EXERCISE REQUIREMENTS:
Please edit everything in the data from the line containing "Task: Click into the Endpoint URL field" down to the line containing "click(x=939, y=47)", changing "session date" to "event date" and leaving all else unchanged. Return only those lines.

──────── MATERIAL FOR THE TASK ────────

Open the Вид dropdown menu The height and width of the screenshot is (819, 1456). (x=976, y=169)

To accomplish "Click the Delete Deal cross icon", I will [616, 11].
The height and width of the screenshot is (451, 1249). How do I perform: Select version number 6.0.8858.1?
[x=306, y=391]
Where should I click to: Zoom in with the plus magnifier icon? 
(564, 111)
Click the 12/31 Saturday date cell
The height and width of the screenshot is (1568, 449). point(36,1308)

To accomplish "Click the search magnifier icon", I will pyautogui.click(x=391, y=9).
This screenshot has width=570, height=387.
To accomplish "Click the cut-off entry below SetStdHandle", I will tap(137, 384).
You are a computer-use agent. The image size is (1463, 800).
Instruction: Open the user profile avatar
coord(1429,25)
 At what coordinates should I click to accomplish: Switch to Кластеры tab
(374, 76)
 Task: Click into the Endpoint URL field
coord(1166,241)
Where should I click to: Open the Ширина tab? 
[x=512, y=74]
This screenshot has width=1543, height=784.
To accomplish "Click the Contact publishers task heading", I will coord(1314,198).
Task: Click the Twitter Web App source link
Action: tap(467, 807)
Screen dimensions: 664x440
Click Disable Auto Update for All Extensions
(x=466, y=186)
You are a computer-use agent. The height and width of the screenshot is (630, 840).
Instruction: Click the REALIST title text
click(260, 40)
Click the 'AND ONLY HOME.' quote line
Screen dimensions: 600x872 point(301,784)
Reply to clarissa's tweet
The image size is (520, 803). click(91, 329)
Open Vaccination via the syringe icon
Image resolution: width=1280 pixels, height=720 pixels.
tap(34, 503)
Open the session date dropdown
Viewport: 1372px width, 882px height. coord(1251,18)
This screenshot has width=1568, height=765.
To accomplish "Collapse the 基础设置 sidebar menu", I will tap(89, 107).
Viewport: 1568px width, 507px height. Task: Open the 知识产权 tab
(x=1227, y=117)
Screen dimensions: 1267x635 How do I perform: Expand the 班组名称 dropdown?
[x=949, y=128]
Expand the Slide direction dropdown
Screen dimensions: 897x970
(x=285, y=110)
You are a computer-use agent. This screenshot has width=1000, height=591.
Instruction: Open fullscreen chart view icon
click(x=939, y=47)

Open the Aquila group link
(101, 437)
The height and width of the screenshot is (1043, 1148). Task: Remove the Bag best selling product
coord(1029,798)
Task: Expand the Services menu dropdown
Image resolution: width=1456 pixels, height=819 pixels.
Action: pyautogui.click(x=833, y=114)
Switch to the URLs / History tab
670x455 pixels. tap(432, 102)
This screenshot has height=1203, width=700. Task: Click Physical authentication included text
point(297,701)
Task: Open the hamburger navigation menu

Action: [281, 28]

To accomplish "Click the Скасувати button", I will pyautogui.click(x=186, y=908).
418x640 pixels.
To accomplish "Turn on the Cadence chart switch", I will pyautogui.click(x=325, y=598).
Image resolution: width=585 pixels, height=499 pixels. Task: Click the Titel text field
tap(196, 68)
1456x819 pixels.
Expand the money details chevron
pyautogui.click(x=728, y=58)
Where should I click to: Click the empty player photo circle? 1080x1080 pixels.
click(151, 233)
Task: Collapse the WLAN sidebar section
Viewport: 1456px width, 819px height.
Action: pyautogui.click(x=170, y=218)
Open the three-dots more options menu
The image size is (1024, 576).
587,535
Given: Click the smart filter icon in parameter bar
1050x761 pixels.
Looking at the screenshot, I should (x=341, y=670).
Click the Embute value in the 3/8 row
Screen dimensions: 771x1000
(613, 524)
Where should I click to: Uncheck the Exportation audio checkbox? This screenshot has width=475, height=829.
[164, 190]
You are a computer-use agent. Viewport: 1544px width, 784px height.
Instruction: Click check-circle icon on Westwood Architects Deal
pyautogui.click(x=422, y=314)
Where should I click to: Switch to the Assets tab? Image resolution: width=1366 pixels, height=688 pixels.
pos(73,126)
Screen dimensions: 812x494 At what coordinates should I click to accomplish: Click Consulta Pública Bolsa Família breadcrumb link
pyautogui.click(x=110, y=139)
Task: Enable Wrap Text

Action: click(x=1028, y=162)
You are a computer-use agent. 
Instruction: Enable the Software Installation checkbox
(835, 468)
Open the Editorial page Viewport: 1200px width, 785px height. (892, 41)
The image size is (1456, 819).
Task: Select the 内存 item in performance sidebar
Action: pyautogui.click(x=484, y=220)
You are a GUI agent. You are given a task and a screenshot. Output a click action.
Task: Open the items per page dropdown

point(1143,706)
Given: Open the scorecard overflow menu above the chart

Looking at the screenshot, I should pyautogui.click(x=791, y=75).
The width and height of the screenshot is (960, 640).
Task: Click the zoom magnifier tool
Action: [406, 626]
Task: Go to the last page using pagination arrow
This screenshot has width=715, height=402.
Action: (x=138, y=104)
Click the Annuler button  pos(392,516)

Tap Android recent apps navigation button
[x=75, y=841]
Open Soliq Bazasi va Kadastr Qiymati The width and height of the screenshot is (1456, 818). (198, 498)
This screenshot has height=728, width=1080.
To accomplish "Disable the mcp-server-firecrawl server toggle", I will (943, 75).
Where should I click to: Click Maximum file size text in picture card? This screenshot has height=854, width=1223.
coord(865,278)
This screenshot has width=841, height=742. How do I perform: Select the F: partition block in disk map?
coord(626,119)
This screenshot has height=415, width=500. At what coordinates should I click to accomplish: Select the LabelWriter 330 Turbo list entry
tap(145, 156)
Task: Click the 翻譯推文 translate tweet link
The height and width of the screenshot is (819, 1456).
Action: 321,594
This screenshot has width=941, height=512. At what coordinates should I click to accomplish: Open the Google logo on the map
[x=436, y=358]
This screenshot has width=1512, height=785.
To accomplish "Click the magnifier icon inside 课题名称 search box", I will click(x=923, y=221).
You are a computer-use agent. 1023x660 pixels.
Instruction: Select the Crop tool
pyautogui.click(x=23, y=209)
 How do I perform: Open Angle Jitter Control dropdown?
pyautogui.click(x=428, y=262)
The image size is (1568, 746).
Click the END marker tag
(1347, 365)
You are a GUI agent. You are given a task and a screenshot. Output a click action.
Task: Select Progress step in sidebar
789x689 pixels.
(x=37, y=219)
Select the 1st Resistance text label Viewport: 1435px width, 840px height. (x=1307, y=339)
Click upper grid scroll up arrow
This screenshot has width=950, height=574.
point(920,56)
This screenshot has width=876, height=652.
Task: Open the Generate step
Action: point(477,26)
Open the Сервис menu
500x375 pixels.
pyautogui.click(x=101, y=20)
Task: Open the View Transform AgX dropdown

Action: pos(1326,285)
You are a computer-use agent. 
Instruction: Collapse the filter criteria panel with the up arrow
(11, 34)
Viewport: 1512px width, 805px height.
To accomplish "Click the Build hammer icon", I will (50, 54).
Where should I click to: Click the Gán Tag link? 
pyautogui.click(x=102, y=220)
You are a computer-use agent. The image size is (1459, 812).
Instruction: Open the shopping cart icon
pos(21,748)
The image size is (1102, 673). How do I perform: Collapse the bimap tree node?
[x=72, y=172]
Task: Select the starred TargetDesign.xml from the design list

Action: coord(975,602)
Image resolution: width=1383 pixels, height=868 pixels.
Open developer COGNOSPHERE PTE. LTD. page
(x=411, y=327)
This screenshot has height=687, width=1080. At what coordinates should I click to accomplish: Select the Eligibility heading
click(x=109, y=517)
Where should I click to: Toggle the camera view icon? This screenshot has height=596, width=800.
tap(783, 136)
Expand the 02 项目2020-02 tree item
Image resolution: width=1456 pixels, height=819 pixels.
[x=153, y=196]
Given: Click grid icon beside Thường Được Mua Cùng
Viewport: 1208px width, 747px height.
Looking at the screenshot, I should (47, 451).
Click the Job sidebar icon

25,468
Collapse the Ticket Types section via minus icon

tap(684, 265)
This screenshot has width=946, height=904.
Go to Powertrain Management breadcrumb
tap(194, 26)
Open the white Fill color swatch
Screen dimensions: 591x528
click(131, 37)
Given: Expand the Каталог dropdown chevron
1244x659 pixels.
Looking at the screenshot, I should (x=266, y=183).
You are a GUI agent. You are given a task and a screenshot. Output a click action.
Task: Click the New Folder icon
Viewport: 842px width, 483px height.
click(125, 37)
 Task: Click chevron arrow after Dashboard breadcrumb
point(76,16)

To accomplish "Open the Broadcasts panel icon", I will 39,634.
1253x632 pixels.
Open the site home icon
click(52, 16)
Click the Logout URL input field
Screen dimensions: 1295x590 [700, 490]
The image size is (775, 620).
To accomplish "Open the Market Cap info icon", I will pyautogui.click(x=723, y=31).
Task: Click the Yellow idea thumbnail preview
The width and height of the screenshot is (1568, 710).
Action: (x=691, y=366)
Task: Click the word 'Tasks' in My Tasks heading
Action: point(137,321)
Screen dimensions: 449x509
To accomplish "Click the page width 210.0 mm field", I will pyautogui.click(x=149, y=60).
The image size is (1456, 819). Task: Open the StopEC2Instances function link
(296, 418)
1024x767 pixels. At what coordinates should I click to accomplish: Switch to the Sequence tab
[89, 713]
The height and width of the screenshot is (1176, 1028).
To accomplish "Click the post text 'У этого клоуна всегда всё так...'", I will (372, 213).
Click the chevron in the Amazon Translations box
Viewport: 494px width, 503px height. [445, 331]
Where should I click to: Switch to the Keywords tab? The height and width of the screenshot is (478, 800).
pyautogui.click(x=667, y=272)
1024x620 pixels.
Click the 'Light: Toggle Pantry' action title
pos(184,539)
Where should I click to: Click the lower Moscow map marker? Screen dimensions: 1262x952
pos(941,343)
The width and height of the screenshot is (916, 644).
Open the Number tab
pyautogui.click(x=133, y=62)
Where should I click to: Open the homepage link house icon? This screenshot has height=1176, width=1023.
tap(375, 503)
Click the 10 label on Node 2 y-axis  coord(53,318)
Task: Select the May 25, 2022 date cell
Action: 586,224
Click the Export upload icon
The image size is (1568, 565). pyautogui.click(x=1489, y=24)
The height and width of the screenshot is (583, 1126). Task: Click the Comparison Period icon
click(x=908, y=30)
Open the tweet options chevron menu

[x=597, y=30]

────────

RESPONSE FOR THIS EXERCISE:
 Task: Click into the Endpoint URL field
coord(1166,241)
Where should I click to: Open the Ширина tab? 
[x=512, y=74]
This screenshot has width=1543, height=784.
To accomplish "Click the Contact publishers task heading", I will coord(1314,198).
Task: Click the Twitter Web App source link
Action: tap(467, 807)
Screen dimensions: 664x440
Click Disable Auto Update for All Extensions
(x=466, y=186)
You are a computer-use agent. The height and width of the screenshot is (630, 840).
Instruction: Click the REALIST title text
click(260, 40)
Click the 'AND ONLY HOME.' quote line
Screen dimensions: 600x872 point(301,784)
Reply to clarissa's tweet
The image size is (520, 803). click(91, 329)
Open Vaccination via the syringe icon
Image resolution: width=1280 pixels, height=720 pixels.
tap(34, 503)
Open the event date dropdown
Viewport: 1372px width, 882px height. coord(1251,18)
This screenshot has width=1568, height=765.
To accomplish "Collapse the 基础设置 sidebar menu", I will tap(89, 107).
Viewport: 1568px width, 507px height. Task: Open the 知识产权 tab
(x=1227, y=117)
Screen dimensions: 1267x635 How do I perform: Expand the 班组名称 dropdown?
[x=949, y=128]
Expand the Slide direction dropdown
Screen dimensions: 897x970
(x=285, y=110)
You are a computer-use agent. This screenshot has width=1000, height=591.
Instruction: Open fullscreen chart view icon
click(x=939, y=47)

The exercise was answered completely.